I mainly try to sound like whoever did the song I'm singing! Or else just sing in my natural voice, although I like trying to copy different sounds. I wish I could sing in every voice.


----------



## kyeugh (Mar 27, 2014)

Hiikaru said:


> *Edit: @Mohac* Hey I refreshed before posting and you still snuck a post in!
> 
> Maybe you sound like that guy but not all the time? My voice is significantly higher or lower depending on who I'm talking to, how I feel, how long I've been awake, what voices I've been listening to... Also if your impression of your voice is just from how it sounds to you, then that's going to be a lot different than how it sounds to others!


Definitely possible!  I rarely hear my voice, but I sounded really weird when I played back one of my Snapchats, so.



Hiikaru said:


> With "Take On Me" do you ever try singing it in a different key to see if you can get the last note then? Although, then you might run into other notes that you can't hit instead. Sometimes it also sounds okay to just change that part of the song, but then that's weird to people who are familiar with it.


Well, I probably could in a different key.  I just can't hit it in the proper key because it's _super high_!  But I know what you mean, yeah.



Hiikaru said:


> I consider strangled weird notes to be notes I can't hit! Hitting a note means hitting it properly. Though I guess you could distinguish between notes that you can do really badly and notes where you can't make a sound.

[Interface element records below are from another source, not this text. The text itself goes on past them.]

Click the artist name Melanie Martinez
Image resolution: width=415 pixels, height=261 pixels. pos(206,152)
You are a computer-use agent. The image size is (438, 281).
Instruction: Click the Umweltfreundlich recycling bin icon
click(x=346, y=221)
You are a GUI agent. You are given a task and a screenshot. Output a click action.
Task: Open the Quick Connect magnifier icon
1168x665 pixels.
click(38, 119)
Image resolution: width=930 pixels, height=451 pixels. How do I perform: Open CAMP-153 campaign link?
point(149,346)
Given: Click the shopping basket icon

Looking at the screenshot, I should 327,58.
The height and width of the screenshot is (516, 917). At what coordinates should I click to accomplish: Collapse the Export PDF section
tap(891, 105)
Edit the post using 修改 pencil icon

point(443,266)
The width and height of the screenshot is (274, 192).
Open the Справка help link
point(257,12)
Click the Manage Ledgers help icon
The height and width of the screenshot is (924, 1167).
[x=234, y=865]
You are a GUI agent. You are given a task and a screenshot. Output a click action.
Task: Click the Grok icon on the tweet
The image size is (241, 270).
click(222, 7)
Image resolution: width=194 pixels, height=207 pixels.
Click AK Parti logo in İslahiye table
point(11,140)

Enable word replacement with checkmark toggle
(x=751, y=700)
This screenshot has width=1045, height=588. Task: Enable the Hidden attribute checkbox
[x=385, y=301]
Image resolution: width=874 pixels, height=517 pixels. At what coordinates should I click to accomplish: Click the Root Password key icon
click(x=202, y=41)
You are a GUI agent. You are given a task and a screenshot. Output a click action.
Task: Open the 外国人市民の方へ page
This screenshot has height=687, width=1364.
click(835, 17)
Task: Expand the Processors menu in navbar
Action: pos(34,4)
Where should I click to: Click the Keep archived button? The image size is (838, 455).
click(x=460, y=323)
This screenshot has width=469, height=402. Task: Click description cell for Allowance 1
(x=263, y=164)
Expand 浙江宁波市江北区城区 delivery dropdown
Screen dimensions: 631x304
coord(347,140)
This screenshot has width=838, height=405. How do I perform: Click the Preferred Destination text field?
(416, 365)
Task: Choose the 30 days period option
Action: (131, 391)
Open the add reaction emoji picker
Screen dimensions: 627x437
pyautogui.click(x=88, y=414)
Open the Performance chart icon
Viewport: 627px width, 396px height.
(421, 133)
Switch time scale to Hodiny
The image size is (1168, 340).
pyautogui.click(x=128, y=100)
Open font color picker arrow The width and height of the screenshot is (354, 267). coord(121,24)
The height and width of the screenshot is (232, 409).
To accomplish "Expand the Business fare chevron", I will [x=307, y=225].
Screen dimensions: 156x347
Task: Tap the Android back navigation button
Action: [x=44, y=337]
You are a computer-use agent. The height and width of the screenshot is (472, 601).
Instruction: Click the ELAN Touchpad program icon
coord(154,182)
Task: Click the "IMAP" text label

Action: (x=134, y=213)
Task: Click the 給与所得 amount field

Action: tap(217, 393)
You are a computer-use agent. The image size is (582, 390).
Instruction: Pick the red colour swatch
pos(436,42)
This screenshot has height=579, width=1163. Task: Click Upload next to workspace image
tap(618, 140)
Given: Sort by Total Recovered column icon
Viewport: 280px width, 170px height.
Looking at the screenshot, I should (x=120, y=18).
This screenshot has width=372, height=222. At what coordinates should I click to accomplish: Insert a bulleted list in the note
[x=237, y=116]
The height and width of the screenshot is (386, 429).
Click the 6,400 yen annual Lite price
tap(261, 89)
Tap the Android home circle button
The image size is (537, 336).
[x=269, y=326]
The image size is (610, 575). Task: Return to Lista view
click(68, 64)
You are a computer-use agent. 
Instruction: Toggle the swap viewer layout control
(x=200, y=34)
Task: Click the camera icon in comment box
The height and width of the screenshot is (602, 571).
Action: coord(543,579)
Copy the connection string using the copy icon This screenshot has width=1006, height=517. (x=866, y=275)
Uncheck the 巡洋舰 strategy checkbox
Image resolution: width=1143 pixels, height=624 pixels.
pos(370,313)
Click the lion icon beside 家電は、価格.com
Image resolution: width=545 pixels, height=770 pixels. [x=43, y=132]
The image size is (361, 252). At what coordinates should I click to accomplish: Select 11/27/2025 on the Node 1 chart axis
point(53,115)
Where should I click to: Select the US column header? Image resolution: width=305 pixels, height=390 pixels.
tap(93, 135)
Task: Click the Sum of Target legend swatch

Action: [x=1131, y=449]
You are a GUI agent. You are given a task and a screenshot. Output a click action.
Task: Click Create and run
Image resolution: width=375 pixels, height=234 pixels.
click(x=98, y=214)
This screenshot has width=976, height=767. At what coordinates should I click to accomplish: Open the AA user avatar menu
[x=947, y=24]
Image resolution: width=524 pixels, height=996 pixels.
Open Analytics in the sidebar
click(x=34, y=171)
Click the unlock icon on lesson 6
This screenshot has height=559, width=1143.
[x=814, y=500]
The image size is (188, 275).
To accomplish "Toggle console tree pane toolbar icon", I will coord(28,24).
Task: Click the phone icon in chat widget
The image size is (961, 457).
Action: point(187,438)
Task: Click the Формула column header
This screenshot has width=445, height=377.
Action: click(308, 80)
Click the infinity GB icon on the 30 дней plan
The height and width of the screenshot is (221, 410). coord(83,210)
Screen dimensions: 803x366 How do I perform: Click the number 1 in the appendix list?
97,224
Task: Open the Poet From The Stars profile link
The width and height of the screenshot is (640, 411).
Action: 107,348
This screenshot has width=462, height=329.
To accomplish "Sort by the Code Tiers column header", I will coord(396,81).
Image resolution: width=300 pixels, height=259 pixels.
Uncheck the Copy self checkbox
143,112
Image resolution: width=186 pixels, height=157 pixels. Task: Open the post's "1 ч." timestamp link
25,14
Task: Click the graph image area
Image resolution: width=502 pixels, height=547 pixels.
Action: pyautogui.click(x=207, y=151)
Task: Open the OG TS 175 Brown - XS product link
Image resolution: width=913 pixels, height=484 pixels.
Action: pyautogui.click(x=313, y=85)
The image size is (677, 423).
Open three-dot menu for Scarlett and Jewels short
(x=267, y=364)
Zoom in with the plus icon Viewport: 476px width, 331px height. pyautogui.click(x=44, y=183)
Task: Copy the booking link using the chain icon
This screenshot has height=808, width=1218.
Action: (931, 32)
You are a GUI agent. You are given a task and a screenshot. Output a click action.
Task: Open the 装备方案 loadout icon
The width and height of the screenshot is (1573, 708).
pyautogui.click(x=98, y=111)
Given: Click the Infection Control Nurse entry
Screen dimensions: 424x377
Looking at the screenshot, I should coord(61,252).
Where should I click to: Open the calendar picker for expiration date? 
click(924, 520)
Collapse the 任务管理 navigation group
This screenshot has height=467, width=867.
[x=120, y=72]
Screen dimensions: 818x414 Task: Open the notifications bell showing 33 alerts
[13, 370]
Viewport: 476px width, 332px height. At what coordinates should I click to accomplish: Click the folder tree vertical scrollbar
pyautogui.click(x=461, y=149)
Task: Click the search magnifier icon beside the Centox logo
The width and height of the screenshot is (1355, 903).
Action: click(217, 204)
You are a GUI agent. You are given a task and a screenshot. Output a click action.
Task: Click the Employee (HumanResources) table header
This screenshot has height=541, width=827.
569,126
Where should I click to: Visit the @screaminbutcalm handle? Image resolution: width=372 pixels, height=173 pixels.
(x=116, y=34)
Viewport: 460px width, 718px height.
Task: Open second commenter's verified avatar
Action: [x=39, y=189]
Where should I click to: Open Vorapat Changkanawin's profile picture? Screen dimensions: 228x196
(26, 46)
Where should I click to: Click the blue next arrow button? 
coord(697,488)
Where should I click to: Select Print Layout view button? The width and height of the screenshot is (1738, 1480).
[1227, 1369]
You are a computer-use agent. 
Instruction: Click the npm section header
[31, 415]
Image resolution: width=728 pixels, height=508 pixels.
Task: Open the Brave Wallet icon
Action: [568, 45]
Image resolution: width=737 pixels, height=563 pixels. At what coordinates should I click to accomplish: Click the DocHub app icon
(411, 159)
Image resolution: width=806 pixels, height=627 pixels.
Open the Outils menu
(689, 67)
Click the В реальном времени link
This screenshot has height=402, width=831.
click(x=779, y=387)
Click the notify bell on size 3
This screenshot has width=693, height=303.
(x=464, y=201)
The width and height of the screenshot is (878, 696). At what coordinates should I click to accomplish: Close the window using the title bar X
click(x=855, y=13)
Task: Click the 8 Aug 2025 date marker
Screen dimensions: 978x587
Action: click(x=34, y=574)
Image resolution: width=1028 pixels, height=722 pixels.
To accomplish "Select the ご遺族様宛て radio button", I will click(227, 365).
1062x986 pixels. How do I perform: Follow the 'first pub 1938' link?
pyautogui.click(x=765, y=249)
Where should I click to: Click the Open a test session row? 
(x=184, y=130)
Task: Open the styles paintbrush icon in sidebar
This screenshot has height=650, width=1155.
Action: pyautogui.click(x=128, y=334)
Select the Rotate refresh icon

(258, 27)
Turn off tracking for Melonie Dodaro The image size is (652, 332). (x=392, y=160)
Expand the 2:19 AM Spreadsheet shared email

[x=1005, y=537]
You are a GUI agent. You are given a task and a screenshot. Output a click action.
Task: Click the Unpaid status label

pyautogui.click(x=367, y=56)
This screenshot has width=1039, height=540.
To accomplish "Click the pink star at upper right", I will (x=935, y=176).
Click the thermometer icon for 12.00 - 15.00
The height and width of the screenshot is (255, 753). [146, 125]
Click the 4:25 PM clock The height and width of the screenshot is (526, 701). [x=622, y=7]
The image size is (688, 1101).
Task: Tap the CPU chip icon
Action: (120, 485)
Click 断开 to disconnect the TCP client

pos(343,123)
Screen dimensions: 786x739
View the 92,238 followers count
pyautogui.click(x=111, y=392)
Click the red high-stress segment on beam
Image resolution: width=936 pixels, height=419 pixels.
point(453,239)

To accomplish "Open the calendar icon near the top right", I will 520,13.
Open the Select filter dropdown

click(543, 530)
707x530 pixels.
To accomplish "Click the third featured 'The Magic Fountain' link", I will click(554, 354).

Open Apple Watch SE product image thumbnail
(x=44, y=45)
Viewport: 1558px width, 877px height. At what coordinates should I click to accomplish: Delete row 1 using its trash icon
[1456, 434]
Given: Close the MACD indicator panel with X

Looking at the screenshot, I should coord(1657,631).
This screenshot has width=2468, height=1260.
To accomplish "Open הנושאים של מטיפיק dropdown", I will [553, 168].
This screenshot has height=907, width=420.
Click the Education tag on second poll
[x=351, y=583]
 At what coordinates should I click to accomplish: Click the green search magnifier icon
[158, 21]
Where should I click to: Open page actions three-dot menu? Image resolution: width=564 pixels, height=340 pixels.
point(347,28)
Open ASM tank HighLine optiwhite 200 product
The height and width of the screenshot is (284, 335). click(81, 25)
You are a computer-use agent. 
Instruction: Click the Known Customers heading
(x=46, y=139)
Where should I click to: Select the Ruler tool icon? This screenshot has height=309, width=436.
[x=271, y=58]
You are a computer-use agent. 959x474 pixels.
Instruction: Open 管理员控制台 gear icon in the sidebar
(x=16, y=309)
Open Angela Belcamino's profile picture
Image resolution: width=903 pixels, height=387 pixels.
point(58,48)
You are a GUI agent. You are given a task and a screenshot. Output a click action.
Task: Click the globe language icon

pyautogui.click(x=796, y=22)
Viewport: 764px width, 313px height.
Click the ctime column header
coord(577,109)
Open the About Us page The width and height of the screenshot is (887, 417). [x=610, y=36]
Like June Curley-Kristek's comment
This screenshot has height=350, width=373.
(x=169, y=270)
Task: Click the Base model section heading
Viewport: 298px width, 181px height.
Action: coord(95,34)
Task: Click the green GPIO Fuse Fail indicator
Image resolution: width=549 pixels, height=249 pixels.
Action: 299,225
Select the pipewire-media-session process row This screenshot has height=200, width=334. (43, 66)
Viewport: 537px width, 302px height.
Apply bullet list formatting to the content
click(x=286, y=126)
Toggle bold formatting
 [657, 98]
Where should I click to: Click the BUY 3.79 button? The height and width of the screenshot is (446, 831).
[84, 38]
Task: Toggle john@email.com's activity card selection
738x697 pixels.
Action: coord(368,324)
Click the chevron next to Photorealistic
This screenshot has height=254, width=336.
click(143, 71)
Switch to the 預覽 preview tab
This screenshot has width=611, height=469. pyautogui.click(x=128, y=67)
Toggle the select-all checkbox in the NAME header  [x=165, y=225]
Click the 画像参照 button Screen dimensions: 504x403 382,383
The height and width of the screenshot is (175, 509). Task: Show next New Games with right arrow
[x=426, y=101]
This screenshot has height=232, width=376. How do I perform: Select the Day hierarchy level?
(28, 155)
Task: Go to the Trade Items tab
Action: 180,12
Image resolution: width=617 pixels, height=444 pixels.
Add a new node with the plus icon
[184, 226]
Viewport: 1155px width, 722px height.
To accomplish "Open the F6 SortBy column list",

Well, I can hit it, but... My throat gets all constricted and it ends up kind of weird if I'm singing loudly!  I'm not quite sure how else to explain it.



Hiikaru said:


> Experimenting is hard if you're not sure what options you even have! Like, I never thought that I could try holding my _tongue_ differently until I randomly read that somewhere.


You're right!  But I actually happen to come across different things I can do with my voice pretty often, by chance.  I actually do a lot of voice imitations, so that might count for something?



Hiikaru said:


> Also wait, why is singing opera bad? It's super-useful for improv operas about cleaning or shirt sleeves.


I... have no idea what that means _specifically_, but I do use it for stuff similar to that, haha.



Hiikaru said:


> I mainly try to sound like whoever did the song I'm singing! Or else just sing in my natural voice, although I like trying to copy different sounds. I wish I could sing in every voice.


Right!  That's the trouble with having an original voice; it's really hard sometimes, because you end up sounding like the person who actually sang it!  I try to avoid doing that after I've learned the song, because I end up imitating their voice and not using my own, but that's just me.


----------



## blazheirio889 (Mar 27, 2014)

I really like singing! :D I've been told that I'm a pretty good singer but I'm not too confident, though I'm getting better with that.

I... am not really sure if I have a good technique. I mean in my comfortable range my voice is deep and loud and I think I'm using mainly my diaphragm, which is supposed to be good? (btw deep to the point that among my friends, most of which are guys, I have like the second lowest singing voice. And no I'm not forcing it, it's very comfortable) A big problem I think I have, though, is that I suck outside of my comfortable range. As in I slip into my head voice too easily, my voice cracks or gets strained, and if I try to sing too much outside of that range my throat starts to feel kinda swollen? Yeah. 

When I'm home alone I like to sing a lot! I always have music playing when I'm on my computer and I tend to sing along to whatever song's playing. Sometimes I like to talk a walk around the house while singing really really loudly and my birds freak out because I'm too loud haha.


----------



## Autumn (Mar 27, 2014)

Kiru: In our sightsinging class, the way to avoid starting a song in a key which will eventually get out of our range is to find the highest and lowest notes in the song, and then try to sing the tonic (the "base" note; in your first Twinkle Twinkle example it'd be C) and then move up or down from there toward the high and low notes, and if you can't hit or have trouble hitting one of the notes, then you adjust your tonic accordingly and then sing.


----------



## RespectTheBlade (Mar 27, 2014)

I've been singing for a while in choir and other things like that, and I really like it. (plus i've been told that i'm good, though I'm less inclined to believe that as much.) I have a wide-ish range, I think - lowest I can hit is around a low d/c#, and the highest changes by the day (I think I have a little less than three octaves, but only around two and a half that I can hit comfortably, because my higher range tends to be really shrill.)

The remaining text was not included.